▶ Exercise brief: Arrange the records from the line with "Task: Click the Contact" up to and including the line with "Action: (x=565, y=320)" as a Markdown table with the columns Row and Text. Number each row and leave out blank lines.

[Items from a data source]
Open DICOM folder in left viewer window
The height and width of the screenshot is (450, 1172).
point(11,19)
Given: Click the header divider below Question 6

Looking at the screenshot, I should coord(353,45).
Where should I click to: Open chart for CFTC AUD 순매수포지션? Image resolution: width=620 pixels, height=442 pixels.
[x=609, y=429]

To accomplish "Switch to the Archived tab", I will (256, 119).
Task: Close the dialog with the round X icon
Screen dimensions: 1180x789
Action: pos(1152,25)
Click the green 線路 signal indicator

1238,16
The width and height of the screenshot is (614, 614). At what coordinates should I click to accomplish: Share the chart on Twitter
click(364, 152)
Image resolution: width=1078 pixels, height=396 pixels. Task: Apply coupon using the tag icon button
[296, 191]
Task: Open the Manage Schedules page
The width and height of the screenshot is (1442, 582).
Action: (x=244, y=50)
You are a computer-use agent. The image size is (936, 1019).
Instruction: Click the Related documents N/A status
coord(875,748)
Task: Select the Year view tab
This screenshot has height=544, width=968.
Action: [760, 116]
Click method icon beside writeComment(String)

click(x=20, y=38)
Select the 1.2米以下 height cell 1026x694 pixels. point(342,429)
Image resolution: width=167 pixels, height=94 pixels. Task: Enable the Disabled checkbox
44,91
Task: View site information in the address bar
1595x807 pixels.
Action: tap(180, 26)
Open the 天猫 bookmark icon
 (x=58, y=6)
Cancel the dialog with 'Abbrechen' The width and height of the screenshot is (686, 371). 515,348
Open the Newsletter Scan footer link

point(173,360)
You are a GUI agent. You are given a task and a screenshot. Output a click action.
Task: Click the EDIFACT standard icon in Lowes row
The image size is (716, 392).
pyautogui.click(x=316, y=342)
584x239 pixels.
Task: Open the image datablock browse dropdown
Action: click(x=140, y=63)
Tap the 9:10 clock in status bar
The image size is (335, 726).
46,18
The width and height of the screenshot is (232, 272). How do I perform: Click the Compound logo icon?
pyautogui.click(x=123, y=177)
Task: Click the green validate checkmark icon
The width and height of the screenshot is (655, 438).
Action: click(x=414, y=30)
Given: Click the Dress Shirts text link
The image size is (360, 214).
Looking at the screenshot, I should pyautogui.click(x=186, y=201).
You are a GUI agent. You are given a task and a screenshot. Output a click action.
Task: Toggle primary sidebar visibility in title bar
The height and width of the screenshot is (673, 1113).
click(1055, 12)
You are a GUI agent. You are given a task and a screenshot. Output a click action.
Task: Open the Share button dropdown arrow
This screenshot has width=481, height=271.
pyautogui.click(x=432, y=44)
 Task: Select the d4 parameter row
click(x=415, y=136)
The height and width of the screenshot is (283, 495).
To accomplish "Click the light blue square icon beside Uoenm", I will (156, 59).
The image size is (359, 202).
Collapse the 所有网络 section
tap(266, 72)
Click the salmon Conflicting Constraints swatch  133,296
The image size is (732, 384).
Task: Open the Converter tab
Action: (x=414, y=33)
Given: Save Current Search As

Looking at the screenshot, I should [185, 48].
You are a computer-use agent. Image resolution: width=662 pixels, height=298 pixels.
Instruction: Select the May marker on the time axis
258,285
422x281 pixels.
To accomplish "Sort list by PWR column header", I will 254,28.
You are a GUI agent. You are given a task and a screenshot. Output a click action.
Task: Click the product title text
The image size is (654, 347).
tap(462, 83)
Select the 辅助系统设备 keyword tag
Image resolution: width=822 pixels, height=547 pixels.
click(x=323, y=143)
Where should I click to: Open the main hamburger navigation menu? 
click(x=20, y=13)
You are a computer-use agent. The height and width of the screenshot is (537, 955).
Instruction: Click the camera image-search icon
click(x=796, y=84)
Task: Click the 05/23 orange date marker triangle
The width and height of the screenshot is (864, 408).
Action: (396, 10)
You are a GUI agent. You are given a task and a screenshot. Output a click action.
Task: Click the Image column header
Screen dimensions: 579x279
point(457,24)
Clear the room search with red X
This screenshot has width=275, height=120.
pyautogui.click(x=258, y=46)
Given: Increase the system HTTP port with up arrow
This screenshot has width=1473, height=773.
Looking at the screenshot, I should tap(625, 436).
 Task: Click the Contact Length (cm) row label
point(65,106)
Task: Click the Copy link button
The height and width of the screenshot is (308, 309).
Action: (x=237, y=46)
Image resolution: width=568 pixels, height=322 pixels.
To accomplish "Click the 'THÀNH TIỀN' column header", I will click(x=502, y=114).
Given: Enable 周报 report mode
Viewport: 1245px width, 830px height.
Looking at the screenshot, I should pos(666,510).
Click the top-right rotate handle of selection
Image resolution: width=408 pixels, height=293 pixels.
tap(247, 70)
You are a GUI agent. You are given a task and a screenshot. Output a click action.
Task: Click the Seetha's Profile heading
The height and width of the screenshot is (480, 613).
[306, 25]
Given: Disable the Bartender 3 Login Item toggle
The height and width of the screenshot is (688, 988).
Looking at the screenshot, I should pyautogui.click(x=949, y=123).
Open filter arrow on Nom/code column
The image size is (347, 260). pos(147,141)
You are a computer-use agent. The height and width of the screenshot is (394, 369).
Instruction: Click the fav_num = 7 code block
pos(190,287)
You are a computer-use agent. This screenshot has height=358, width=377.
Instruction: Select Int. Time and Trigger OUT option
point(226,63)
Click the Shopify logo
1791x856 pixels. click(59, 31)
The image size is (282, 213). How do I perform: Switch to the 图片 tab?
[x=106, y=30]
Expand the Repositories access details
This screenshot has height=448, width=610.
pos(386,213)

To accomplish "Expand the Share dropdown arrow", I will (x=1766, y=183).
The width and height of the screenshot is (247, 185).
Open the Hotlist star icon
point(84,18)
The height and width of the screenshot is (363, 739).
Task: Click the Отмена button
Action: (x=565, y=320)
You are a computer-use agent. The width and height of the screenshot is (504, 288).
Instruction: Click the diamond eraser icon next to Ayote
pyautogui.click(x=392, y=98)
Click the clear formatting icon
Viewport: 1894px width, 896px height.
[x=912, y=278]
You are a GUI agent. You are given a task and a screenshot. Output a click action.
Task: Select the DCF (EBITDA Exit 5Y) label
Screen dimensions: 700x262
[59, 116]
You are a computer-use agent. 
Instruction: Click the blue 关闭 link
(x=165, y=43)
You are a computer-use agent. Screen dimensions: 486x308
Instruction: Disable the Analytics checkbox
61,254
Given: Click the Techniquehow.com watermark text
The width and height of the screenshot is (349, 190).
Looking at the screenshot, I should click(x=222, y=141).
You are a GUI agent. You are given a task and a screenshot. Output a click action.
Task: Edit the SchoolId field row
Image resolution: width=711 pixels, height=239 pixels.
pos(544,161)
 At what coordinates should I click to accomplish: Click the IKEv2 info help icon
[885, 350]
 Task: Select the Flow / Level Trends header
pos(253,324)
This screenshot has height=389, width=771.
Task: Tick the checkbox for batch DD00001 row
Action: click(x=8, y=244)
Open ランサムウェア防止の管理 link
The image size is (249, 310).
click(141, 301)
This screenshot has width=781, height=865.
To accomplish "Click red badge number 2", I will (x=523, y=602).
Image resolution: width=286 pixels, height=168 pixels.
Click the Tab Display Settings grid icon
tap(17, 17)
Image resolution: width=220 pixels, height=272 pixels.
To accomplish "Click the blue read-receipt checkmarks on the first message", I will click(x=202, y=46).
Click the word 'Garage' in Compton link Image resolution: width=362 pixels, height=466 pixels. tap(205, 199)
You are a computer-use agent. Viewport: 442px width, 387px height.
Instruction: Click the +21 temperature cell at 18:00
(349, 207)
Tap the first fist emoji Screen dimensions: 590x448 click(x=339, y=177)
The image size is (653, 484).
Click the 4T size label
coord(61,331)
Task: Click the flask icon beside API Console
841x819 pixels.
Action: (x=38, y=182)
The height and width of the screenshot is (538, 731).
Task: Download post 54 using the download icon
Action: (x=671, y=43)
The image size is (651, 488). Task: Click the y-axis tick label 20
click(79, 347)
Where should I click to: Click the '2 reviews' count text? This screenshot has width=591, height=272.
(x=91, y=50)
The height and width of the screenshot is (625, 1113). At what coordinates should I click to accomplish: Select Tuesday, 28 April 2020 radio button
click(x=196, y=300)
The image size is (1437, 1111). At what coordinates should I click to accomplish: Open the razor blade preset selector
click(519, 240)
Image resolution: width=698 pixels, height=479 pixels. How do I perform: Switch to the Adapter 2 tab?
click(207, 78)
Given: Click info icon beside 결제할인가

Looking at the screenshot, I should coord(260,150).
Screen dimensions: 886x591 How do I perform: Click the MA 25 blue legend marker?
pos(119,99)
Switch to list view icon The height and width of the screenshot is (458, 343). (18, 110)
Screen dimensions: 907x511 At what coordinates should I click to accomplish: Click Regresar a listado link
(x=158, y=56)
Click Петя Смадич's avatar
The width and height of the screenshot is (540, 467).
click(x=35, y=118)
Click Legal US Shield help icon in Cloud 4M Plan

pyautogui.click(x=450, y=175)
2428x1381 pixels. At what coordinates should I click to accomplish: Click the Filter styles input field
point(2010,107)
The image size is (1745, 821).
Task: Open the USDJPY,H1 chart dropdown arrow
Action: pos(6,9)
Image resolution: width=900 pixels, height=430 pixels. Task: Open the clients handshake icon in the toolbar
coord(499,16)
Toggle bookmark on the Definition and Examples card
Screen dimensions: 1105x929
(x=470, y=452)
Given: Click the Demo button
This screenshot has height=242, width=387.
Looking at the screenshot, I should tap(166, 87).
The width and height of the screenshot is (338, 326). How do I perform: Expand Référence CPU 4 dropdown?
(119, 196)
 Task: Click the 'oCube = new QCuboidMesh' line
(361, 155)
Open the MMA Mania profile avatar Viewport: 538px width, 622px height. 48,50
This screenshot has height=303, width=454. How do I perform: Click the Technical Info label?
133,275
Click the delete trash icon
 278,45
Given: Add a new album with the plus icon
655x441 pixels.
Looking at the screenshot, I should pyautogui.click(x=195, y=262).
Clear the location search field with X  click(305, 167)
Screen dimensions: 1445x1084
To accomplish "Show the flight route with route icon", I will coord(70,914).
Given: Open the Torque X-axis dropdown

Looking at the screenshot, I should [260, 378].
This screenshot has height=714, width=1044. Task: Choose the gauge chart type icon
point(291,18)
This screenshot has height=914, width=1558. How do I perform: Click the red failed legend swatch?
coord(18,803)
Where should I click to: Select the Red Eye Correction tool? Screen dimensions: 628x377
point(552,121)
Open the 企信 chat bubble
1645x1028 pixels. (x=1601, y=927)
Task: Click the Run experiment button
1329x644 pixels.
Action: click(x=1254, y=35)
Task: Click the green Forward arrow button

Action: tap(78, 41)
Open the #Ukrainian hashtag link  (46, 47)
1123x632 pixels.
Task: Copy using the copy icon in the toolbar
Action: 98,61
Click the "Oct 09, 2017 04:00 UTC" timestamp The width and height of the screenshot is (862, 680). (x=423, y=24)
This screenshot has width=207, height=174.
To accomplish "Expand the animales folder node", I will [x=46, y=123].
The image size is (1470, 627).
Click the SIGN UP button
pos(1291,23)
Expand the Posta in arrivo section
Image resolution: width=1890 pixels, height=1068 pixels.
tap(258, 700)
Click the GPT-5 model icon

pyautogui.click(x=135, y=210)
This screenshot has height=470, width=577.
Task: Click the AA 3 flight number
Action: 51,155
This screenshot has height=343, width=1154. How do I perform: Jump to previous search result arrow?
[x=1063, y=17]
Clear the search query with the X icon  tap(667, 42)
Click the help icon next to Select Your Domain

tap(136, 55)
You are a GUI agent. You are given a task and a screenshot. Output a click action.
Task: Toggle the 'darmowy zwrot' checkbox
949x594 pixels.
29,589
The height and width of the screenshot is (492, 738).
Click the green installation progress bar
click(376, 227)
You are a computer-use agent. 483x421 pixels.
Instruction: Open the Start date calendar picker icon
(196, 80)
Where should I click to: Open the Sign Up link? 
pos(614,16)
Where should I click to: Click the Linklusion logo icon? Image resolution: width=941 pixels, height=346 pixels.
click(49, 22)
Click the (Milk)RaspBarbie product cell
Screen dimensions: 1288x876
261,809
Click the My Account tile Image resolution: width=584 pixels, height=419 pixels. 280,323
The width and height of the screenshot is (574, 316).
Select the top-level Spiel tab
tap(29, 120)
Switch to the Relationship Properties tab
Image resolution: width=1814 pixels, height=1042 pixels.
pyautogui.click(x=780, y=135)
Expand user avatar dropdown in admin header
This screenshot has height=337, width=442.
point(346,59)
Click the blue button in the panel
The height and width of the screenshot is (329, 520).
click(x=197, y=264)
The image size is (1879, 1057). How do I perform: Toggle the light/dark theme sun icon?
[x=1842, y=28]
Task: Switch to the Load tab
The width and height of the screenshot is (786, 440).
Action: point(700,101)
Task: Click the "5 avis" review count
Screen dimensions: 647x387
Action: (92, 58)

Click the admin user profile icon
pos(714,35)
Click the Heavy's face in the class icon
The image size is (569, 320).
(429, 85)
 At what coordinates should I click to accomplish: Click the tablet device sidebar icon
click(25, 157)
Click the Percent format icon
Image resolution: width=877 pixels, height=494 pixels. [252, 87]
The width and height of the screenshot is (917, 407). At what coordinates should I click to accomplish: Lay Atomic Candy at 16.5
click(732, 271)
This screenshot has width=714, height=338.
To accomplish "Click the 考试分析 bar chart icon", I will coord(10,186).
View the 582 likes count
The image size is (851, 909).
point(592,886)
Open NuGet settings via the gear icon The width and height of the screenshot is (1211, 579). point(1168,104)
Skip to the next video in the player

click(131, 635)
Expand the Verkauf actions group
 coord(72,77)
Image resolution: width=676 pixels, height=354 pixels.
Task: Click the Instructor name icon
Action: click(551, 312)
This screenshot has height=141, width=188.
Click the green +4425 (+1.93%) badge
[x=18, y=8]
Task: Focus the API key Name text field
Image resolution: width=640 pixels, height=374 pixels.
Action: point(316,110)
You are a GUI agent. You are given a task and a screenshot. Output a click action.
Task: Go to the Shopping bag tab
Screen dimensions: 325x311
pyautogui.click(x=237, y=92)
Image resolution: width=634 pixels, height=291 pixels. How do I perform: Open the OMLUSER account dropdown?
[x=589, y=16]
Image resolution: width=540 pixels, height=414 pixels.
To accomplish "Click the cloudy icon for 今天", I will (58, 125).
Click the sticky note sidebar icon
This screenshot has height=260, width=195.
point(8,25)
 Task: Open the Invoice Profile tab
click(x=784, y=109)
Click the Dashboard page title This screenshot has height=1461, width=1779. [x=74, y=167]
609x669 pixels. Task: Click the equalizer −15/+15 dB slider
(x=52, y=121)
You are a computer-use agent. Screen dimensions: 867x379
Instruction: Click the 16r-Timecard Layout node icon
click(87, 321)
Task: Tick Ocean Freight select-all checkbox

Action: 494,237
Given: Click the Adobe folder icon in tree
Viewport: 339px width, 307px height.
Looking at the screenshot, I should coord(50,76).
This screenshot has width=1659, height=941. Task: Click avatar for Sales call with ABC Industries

▶ Response below:
| Row | Text |
|---|---|
| 1 |  Task: Click the Contact Length (cm) row label |
| 2 | point(65,106) |
| 3 | Task: Click the Copy link button |
| 4 | The height and width of the screenshot is (308, 309). |
| 5 | Action: (x=237, y=46) |
| 6 | Image resolution: width=568 pixels, height=322 pixels. |
| 7 | To accomplish "Click the 'THÀNH TIỀN' column header", I will click(x=502, y=114). |
| 8 | Given: Enable 周报 report mode |
| 9 | Viewport: 1245px width, 830px height. |
| 10 | Looking at the screenshot, I should pos(666,510). |
| 11 | Click the top-right rotate handle of selection |
| 12 | Image resolution: width=408 pixels, height=293 pixels. |
| 13 | tap(247, 70) |
| 14 | You are a GUI agent. You are given a task and a screenshot. Output a click action. |
| 15 | Task: Click the Seetha's Profile heading |
| 16 | The height and width of the screenshot is (480, 613). |
| 17 | [306, 25] |
| 18 | Given: Disable the Bartender 3 Login Item toggle |
| 19 | The height and width of the screenshot is (688, 988). |
| 20 | Looking at the screenshot, I should pyautogui.click(x=949, y=123). |
| 21 | Open filter arrow on Nom/code column |
| 22 | The image size is (347, 260). pos(147,141) |
| 23 | You are a computer-use agent. The height and width of the screenshot is (394, 369). |
| 24 | Instruction: Click the fav_num = 7 code block |
| 25 | pos(190,287) |
| 26 | You are a computer-use agent. This screenshot has height=358, width=377. |
| 27 | Instruction: Select Int. Time and Trigger OUT option |
| 28 | point(226,63) |
| 29 | Click the Shopify logo |
| 30 | 1791x856 pixels. click(59, 31) |
| 31 | The image size is (282, 213). How do I perform: Switch to the 图片 tab? |
| 32 | [x=106, y=30] |
| 33 | Expand the Repositories access details |
| 34 | This screenshot has height=448, width=610. |
| 35 | pos(386,213) |
| 36 | To accomplish "Expand the Share dropdown arrow", I will (x=1766, y=183). |
| 37 | The width and height of the screenshot is (247, 185). |
| 38 | Open the Hotlist star icon |
| 39 | point(84,18) |
| 40 | The height and width of the screenshot is (363, 739). |
| 41 | Task: Click the Отмена button |
| 42 | Action: (x=565, y=320) |